*Problem to solve*. The lines below that include the word "next" are to be reported.

*Stored data*.
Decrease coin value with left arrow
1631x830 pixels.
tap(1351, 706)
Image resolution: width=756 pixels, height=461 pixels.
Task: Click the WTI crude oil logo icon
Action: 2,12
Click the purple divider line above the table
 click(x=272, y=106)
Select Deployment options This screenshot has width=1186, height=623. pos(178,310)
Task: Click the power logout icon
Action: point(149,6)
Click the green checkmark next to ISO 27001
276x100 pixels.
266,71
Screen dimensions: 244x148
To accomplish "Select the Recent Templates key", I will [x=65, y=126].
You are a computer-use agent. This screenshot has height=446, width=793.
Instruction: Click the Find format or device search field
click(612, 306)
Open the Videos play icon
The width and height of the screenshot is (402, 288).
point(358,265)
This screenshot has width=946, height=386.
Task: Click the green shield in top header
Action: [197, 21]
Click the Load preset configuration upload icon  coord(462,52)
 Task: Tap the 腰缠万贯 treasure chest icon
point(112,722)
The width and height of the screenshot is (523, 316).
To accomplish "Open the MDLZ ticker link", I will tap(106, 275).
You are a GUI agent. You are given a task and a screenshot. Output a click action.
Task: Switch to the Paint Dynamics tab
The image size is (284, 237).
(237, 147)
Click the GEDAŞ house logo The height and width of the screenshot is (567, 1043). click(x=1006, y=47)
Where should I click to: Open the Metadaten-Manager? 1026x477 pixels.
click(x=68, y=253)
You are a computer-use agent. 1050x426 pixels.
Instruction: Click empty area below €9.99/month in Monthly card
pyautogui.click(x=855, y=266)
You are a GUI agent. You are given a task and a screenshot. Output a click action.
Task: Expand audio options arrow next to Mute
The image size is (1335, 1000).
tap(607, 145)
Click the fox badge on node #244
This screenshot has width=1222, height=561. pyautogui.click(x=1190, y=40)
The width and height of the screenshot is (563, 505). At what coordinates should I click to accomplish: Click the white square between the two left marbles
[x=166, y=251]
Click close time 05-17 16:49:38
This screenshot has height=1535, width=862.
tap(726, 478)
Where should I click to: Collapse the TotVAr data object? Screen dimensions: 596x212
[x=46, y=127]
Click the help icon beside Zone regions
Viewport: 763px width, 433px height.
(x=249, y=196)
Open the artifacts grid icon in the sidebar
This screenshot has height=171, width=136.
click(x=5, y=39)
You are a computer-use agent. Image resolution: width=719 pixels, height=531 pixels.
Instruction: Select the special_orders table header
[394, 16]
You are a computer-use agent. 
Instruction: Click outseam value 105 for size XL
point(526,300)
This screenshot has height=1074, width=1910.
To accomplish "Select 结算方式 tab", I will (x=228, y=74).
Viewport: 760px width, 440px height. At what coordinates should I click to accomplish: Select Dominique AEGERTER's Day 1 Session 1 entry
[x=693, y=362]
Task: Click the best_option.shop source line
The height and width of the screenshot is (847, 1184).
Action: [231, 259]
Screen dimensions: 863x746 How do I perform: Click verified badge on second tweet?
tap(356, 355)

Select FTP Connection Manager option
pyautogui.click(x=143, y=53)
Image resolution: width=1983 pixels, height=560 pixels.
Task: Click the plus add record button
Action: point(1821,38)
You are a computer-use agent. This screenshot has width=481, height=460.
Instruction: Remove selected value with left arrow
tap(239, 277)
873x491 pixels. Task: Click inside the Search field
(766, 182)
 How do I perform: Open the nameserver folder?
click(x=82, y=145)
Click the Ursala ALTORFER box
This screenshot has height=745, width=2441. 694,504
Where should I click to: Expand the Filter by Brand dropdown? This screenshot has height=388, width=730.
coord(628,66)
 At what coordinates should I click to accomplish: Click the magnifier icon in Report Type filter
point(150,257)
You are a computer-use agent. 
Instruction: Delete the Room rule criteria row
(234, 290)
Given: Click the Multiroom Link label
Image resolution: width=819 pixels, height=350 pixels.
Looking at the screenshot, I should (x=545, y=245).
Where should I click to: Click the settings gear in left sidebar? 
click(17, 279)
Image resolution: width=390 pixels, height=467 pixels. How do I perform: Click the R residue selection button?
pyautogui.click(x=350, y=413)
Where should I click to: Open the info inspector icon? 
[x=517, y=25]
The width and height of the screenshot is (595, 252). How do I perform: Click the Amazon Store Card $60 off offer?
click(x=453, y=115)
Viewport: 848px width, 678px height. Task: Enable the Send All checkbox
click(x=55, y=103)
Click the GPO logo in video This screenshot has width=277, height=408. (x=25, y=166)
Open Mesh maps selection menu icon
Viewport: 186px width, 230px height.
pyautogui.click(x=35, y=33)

*Answer box*.
Click the green checkmark next to ISO 27001
Task: Expand audio options arrow next to Mute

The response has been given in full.